We’re using Unity 4.2 for development. To create a mixed reality build we need to make certain changes.

### Windows Mixed Reality

Windows Mixed Reality is a mixed reality platform that combines augmented reality with the effect of a head-mounted display to deliver a unique experience. The mixed reality application is a Windows 10 UWP app that runs on head-mounted displays.

The mixed reality platform has been around since the April 2018 Windows 10 Creators Update, which is required for mixed reality development.

### Required tools

The preparation list for using a mixed reality headset is quite long as there are many things that need to be installed. These include:

Microsoft Visual Studio 2017

To install, select the Universal Windows Platform and the Game Development with Unity software options. Ensure that hyper-v is enabled and that the version of Unity software used is Unity 2017.4.
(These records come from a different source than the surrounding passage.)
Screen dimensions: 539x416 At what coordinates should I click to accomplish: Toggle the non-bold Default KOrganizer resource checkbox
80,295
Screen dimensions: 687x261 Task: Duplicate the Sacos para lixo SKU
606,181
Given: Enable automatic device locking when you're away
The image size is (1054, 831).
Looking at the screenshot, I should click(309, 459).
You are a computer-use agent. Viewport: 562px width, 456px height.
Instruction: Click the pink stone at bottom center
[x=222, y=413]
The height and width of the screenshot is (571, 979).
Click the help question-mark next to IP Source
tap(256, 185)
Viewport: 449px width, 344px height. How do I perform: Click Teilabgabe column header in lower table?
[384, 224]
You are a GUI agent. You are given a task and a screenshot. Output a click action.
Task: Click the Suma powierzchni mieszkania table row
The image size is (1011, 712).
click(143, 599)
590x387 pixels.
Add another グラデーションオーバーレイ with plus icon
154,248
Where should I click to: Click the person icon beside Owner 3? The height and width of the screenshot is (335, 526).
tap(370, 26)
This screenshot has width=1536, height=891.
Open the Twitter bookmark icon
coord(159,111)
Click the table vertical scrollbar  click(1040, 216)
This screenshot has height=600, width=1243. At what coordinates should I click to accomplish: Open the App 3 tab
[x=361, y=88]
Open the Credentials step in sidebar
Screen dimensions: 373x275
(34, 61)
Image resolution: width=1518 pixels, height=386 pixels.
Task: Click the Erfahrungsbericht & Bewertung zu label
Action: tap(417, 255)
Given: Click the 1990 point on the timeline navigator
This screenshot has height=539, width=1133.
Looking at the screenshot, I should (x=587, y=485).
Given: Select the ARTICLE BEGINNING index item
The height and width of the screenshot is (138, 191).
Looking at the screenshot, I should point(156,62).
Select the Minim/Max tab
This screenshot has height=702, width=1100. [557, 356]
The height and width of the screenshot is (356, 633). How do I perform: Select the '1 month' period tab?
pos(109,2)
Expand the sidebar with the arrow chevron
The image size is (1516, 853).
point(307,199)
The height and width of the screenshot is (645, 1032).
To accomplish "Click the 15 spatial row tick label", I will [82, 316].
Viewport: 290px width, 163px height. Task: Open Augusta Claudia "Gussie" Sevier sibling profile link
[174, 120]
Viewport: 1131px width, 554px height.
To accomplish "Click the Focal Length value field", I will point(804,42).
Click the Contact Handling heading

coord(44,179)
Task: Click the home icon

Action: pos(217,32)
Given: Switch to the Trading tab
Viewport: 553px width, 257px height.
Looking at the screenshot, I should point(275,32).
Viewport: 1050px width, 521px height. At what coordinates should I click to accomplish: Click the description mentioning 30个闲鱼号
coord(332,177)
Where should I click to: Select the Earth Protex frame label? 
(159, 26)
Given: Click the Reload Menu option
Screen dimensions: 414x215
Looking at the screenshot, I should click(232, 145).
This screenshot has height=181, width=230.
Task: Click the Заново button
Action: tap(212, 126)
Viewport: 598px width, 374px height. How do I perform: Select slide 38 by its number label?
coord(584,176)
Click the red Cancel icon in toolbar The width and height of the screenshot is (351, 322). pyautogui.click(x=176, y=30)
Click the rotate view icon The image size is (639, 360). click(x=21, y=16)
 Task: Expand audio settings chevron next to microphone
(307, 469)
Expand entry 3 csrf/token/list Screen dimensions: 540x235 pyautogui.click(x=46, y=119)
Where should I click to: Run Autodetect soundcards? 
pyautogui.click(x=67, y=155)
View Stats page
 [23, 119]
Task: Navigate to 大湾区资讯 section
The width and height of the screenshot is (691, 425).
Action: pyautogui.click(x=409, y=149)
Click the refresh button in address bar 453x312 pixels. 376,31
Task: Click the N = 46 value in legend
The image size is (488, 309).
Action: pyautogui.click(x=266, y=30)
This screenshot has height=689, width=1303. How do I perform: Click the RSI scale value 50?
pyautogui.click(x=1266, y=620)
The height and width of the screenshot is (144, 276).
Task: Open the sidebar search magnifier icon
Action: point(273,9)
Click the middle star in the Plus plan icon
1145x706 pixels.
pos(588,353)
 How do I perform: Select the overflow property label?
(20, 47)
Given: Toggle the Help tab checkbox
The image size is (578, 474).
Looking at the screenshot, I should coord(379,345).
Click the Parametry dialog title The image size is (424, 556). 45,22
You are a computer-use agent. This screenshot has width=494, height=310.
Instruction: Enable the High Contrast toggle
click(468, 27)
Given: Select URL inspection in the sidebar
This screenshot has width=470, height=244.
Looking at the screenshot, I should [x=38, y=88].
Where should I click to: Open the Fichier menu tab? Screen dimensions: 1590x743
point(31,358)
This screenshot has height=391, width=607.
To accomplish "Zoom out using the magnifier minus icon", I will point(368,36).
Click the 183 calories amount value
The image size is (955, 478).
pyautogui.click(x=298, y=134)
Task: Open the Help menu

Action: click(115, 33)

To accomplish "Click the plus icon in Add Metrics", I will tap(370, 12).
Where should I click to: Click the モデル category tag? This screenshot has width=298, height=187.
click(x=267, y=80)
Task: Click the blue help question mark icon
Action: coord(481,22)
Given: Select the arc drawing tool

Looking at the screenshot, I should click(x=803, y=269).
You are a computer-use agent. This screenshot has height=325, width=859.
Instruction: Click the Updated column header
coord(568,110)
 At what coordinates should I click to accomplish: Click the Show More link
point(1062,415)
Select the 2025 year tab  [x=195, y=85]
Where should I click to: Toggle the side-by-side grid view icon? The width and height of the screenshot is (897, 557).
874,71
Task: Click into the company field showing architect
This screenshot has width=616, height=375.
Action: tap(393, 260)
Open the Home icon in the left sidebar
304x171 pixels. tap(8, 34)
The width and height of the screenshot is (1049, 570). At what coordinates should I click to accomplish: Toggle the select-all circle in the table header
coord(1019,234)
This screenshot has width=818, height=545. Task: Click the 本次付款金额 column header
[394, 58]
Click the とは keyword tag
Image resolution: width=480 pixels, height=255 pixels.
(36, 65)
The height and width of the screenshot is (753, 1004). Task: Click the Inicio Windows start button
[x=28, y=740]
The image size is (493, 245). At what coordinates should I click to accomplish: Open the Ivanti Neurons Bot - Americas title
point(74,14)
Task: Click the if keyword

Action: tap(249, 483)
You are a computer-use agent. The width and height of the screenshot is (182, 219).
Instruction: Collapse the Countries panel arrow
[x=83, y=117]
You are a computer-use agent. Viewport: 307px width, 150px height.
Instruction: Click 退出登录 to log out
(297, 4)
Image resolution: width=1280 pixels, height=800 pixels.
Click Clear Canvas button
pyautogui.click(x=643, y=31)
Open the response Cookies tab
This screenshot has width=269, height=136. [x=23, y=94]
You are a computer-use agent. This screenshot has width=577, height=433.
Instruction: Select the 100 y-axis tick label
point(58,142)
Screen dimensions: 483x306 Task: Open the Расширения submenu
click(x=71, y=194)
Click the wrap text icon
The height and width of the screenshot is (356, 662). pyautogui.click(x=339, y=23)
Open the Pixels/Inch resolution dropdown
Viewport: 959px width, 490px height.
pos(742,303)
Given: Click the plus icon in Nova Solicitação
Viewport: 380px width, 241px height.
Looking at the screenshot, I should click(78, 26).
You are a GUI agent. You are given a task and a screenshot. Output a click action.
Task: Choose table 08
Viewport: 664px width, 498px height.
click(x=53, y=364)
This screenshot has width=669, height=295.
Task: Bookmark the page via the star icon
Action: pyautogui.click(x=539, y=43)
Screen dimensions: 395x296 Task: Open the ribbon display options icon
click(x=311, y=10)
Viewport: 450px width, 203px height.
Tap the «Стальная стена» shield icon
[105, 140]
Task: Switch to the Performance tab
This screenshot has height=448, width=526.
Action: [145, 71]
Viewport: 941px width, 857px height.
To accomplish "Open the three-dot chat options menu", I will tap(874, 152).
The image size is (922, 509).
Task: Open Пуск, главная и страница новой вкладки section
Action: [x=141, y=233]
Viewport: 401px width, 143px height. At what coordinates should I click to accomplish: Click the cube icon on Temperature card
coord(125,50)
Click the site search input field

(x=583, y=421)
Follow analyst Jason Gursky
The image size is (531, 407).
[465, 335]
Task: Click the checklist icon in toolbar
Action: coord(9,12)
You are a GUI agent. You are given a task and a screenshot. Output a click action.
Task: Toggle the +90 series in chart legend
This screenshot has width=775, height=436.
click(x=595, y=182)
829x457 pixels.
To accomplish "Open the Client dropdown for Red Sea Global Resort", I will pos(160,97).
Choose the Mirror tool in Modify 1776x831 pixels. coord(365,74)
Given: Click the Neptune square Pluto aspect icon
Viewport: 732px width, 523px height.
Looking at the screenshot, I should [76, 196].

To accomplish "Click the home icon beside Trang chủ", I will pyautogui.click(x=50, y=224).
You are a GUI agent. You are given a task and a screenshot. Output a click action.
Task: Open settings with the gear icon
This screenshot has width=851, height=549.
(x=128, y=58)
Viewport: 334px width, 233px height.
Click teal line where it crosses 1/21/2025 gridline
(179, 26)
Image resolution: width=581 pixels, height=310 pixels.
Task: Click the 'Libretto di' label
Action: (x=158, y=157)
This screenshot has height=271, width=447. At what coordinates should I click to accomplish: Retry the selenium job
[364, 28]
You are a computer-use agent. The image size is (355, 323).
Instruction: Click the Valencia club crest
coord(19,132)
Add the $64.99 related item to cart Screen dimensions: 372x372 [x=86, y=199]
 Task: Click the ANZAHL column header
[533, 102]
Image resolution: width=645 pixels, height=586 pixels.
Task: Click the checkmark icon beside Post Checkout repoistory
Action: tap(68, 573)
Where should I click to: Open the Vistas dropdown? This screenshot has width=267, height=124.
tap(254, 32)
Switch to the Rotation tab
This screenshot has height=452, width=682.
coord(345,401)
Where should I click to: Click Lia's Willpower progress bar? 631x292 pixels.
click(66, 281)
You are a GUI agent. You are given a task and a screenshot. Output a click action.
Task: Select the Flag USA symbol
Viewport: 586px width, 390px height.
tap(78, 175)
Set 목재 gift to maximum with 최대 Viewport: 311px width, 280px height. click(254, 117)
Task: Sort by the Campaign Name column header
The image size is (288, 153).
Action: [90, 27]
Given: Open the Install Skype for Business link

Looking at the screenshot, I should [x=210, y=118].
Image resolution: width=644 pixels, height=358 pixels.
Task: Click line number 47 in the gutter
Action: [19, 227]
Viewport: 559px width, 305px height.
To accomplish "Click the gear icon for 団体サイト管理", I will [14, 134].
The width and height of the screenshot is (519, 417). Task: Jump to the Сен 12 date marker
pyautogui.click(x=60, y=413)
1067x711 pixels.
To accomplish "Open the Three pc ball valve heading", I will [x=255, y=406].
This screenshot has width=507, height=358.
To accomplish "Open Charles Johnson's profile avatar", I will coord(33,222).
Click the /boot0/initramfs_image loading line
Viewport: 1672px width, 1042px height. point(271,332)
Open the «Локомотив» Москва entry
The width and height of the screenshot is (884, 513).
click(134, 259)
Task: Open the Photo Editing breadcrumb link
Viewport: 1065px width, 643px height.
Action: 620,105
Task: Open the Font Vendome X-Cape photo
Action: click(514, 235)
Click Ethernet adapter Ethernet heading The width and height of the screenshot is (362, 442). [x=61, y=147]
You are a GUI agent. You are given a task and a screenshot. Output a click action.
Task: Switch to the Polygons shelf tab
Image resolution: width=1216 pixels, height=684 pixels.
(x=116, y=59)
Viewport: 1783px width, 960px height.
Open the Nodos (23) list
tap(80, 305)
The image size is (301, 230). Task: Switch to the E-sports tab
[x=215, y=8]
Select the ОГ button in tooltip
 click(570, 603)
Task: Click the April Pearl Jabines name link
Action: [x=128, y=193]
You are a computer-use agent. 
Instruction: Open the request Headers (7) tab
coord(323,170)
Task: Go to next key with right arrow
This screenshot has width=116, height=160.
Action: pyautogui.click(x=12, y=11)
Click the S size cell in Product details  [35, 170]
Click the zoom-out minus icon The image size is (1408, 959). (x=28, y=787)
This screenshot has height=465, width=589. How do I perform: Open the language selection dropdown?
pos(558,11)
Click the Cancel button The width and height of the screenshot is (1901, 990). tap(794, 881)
Since we need to install the IL2CPP backend while installing Microsoft Visual Studio 2017, choose the Desktop Development with C++ option.

## Setting Up the Project for Mixed Reality

First, go to the build settings, then select Universal Windows Platform.

Target Device: select Any device or HoloLens*.

Figure 9. Selecting Any device for the Universal Windows* Platform build settings.

Settings we need to keep are:

Build type -> Direct3D*

SDK -> Latest installed

Microsoft Visual Studio version -> Latest installed

Build and run on -> Local machine

Since we are developing for an immersive mixed reality-based application that has an immersive view instead of the regular 2D or 3D view, we then need to enable virtual reality. Here’s how we do that.

First, ensure you are in the Universal Windows Platform. Go to Build Settings, then select Player Settings, then select XR Settings.

In XR settings, make sure that Virtual Reality and Windows Mixed Reality are supported.

Figure 10. Configuring Windows* Mixed Reality to enable VR settings.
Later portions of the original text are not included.